| Brief |
Nothing other than an exact copy of the records should be returned.

| The records |
---+---

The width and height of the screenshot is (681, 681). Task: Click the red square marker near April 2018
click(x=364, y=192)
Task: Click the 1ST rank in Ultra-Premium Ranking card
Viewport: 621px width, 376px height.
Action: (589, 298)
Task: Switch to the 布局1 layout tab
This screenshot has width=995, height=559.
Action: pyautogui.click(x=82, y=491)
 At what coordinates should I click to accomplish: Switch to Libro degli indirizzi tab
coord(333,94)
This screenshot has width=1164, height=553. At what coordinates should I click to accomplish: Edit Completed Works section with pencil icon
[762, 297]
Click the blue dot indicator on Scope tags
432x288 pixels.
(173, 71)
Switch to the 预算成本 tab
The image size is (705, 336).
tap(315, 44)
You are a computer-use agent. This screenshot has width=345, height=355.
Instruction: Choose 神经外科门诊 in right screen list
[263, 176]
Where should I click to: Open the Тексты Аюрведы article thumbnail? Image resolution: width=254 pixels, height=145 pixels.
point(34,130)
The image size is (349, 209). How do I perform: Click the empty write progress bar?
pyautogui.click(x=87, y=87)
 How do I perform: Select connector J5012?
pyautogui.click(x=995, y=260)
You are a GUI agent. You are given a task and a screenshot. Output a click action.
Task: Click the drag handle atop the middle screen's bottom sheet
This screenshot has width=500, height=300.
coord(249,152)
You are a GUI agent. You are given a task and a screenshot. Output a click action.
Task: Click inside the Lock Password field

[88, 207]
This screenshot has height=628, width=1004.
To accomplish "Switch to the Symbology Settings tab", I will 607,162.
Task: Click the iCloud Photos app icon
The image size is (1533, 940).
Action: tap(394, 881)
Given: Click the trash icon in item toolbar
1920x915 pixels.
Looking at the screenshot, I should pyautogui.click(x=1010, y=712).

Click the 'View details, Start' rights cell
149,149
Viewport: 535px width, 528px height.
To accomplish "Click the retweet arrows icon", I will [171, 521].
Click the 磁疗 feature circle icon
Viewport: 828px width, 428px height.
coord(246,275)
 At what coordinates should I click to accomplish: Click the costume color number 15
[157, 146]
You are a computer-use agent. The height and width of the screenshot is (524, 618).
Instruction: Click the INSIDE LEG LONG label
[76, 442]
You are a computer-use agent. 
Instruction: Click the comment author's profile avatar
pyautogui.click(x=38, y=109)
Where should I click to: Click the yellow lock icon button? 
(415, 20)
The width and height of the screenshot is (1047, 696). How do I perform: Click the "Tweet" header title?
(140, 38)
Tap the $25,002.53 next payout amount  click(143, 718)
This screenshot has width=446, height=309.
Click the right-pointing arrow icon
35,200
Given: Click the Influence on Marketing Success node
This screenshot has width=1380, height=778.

---+---

| Answer to this task |
The width and height of the screenshot is (681, 681). Task: Click the red square marker near April 2018
click(x=364, y=192)
Task: Click the 1ST rank in Ultra-Premium Ranking card
Viewport: 621px width, 376px height.
Action: (589, 298)
Task: Switch to the 布局1 layout tab
This screenshot has width=995, height=559.
Action: pyautogui.click(x=82, y=491)
 At what coordinates should I click to accomplish: Switch to Libro degli indirizzi tab
coord(333,94)
This screenshot has width=1164, height=553. At what coordinates should I click to accomplish: Edit Completed Works section with pencil icon
[762, 297]
Click the blue dot indicator on Scope tags
432x288 pixels.
(173, 71)
Switch to the 预算成本 tab
The image size is (705, 336).
tap(315, 44)
You are a computer-use agent. This screenshot has width=345, height=355.
Instruction: Choose 神经外科门诊 in right screen list
[263, 176]
Where should I click to: Open the Тексты Аюрведы article thumbnail? Image resolution: width=254 pixels, height=145 pixels.
point(34,130)
The image size is (349, 209). How do I perform: Click the empty write progress bar?
pyautogui.click(x=87, y=87)
 How do I perform: Select connector J5012?
pyautogui.click(x=995, y=260)
You are a GUI agent. You are given a task and a screenshot. Output a click action.
Task: Click the drag handle atop the middle screen's bottom sheet
This screenshot has width=500, height=300.
coord(249,152)
You are a GUI agent. You are given a task and a screenshot. Output a click action.
Task: Click inside the Lock Password field

[88, 207]
This screenshot has height=628, width=1004.
To accomplish "Switch to the Symbology Settings tab", I will 607,162.
Task: Click the iCloud Photos app icon
The image size is (1533, 940).
Action: tap(394, 881)
Given: Click the trash icon in item toolbar
1920x915 pixels.
Looking at the screenshot, I should pyautogui.click(x=1010, y=712).

Click the 'View details, Start' rights cell
149,149
Viewport: 535px width, 528px height.
To accomplish "Click the retweet arrows icon", I will [171, 521].
Click the 磁疗 feature circle icon
Viewport: 828px width, 428px height.
coord(246,275)
 At what coordinates should I click to accomplish: Click the costume color number 15
[157, 146]
You are a computer-use agent. The height and width of the screenshot is (524, 618).
Instruction: Click the INSIDE LEG LONG label
[76, 442]
You are a computer-use agent. 
Instruction: Click the comment author's profile avatar
pyautogui.click(x=38, y=109)
Where should I click to: Click the yellow lock icon button? 
(415, 20)
The width and height of the screenshot is (1047, 696). How do I perform: Click the "Tweet" header title?
(140, 38)
Tap the $25,002.53 next payout amount  click(143, 718)
This screenshot has width=446, height=309.
Click the right-pointing arrow icon
35,200
Given: Click the Influence on Marketing Success node
This screenshot has width=1380, height=778.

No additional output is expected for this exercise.